▸ Exercise directions
Reproduce the records word for word, starting at their first line and ending at the line that contains "This screenshot has height=438, width=800.", with both of those lines included.

[[ Information provided, beginning ]]

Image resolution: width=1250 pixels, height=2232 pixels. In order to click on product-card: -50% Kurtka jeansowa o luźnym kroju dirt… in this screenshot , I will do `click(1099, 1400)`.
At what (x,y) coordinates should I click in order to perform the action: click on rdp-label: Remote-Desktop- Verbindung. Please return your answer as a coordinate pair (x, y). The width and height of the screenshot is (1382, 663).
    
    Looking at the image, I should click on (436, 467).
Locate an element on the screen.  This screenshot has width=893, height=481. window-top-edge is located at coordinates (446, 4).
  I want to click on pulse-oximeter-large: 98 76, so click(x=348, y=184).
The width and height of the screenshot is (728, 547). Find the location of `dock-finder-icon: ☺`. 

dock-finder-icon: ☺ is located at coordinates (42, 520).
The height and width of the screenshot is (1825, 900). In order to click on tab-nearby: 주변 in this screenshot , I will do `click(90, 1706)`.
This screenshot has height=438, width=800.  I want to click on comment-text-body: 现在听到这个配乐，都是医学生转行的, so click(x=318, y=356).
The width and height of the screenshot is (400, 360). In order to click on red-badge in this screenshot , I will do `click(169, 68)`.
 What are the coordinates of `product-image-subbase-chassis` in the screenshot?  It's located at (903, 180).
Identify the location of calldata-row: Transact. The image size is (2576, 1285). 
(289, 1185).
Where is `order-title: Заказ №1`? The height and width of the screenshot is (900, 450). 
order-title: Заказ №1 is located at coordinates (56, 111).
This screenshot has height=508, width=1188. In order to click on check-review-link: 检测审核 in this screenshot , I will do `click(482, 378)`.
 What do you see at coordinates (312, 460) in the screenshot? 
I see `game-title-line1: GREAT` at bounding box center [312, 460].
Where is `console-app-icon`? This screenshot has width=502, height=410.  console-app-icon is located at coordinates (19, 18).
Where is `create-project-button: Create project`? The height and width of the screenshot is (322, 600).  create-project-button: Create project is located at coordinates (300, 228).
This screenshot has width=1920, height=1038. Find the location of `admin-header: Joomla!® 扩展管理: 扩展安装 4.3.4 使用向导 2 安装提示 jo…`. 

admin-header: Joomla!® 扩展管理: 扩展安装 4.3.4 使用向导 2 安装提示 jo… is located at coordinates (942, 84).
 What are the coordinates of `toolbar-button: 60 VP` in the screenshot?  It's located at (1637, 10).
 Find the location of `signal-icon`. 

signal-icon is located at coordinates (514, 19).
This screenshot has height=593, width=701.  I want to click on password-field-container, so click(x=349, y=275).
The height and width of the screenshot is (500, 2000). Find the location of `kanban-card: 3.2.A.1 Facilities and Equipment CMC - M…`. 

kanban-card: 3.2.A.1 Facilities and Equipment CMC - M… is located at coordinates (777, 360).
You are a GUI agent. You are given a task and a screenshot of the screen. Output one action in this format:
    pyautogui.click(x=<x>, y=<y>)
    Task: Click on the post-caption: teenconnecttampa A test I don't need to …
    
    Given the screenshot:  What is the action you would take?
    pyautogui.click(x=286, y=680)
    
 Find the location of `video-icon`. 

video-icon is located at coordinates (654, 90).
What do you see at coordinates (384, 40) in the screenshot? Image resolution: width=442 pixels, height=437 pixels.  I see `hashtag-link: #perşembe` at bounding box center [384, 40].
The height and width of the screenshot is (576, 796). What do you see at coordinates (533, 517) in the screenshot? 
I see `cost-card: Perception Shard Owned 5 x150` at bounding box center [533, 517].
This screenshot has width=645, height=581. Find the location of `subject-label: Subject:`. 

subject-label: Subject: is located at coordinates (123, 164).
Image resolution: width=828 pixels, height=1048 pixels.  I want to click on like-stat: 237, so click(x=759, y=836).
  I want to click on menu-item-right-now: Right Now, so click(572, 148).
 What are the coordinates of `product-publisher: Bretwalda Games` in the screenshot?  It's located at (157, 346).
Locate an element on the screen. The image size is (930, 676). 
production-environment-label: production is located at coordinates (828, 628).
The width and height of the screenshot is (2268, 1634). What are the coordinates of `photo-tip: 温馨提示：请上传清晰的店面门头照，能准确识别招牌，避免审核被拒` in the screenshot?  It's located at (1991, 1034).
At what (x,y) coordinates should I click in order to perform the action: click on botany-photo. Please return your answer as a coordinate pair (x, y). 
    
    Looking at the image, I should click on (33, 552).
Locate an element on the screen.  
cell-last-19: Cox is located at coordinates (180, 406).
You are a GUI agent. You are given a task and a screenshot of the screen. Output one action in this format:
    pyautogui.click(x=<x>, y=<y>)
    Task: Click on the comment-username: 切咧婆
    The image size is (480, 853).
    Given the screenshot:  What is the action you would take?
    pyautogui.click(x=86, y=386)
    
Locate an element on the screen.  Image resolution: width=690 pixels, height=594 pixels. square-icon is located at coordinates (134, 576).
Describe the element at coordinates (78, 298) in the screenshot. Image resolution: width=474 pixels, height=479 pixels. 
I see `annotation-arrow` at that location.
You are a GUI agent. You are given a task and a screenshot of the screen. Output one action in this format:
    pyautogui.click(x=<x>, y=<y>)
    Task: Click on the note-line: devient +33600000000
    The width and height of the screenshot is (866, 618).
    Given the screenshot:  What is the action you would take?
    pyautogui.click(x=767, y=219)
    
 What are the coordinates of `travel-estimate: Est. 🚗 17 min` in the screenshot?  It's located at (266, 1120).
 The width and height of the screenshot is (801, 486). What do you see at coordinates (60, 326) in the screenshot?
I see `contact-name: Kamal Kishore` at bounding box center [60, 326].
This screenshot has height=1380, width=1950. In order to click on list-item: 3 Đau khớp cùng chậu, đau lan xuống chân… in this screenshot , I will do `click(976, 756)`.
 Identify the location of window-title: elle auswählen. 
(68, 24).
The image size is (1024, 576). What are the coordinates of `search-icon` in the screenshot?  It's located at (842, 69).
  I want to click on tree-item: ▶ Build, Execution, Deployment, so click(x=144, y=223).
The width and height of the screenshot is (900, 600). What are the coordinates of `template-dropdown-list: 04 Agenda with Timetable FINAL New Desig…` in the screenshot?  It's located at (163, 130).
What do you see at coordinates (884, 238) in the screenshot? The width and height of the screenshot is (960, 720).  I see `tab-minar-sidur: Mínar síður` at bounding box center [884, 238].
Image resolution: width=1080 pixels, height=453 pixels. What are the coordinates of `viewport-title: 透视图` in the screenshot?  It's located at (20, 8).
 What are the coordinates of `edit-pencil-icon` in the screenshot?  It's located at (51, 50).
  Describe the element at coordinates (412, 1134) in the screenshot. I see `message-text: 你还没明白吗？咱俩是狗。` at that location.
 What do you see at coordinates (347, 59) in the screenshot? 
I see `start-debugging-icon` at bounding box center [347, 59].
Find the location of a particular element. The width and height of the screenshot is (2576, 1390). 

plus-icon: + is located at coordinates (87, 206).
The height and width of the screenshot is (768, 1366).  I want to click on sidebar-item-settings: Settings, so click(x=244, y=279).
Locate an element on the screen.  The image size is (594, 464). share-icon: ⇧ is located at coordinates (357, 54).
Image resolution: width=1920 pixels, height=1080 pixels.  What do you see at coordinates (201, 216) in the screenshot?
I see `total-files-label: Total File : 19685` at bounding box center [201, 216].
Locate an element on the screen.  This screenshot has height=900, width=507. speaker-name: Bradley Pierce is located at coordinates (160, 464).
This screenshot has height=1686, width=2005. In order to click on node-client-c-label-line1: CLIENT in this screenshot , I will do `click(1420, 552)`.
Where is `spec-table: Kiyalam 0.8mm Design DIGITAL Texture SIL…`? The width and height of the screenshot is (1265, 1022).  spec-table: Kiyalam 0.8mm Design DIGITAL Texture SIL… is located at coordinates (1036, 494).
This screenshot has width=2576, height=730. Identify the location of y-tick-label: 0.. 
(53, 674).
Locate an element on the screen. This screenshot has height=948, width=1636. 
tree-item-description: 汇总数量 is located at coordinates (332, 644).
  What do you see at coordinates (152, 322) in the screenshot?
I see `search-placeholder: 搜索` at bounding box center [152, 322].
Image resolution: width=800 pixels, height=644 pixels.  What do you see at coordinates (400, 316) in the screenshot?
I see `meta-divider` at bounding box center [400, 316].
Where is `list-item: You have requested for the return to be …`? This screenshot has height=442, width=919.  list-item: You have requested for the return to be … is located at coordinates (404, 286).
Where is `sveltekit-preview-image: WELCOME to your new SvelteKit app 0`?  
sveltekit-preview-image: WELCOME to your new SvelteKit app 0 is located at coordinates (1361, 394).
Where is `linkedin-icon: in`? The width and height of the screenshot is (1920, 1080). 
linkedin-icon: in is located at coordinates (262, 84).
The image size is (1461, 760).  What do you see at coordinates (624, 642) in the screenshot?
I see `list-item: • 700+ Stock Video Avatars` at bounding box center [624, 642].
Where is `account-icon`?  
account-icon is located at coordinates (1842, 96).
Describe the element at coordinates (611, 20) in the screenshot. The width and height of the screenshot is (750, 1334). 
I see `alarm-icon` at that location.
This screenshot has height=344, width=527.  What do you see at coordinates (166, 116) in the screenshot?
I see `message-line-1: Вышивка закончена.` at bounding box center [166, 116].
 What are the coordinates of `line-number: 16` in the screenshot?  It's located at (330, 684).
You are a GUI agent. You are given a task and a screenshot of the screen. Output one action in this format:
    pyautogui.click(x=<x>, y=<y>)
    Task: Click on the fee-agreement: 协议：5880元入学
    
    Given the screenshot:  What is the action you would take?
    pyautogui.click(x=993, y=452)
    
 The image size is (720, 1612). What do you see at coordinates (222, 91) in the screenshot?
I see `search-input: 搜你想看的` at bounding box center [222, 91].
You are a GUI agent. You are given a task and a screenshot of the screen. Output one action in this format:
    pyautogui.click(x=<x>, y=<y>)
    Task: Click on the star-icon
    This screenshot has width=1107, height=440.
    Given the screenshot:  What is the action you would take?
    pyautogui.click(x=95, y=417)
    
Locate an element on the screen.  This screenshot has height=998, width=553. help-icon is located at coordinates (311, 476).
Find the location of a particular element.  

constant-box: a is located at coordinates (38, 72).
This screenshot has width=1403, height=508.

[[ Information provided, end ]]

▸ Solution for this problem
Image resolution: width=1250 pixels, height=2232 pixels. In order to click on product-card: -50% Kurtka jeansowa o luźnym kroju dirt… in this screenshot , I will do `click(1099, 1400)`.
At what (x,y) coordinates should I click in order to perform the action: click on rdp-label: Remote-Desktop- Verbindung. Please return your answer as a coordinate pair (x, y). The width and height of the screenshot is (1382, 663).
    
    Looking at the image, I should click on (436, 467).
Locate an element on the screen.  This screenshot has width=893, height=481. window-top-edge is located at coordinates (446, 4).
  I want to click on pulse-oximeter-large: 98 76, so click(x=348, y=184).
The width and height of the screenshot is (728, 547). Find the location of `dock-finder-icon: ☺`. 

dock-finder-icon: ☺ is located at coordinates (42, 520).
The height and width of the screenshot is (1825, 900). In order to click on tab-nearby: 주변 in this screenshot , I will do `click(90, 1706)`.
This screenshot has height=438, width=800.  I want to click on comment-text-body: 现在听到这个配乐，都是医学生转行的, so click(x=318, y=356).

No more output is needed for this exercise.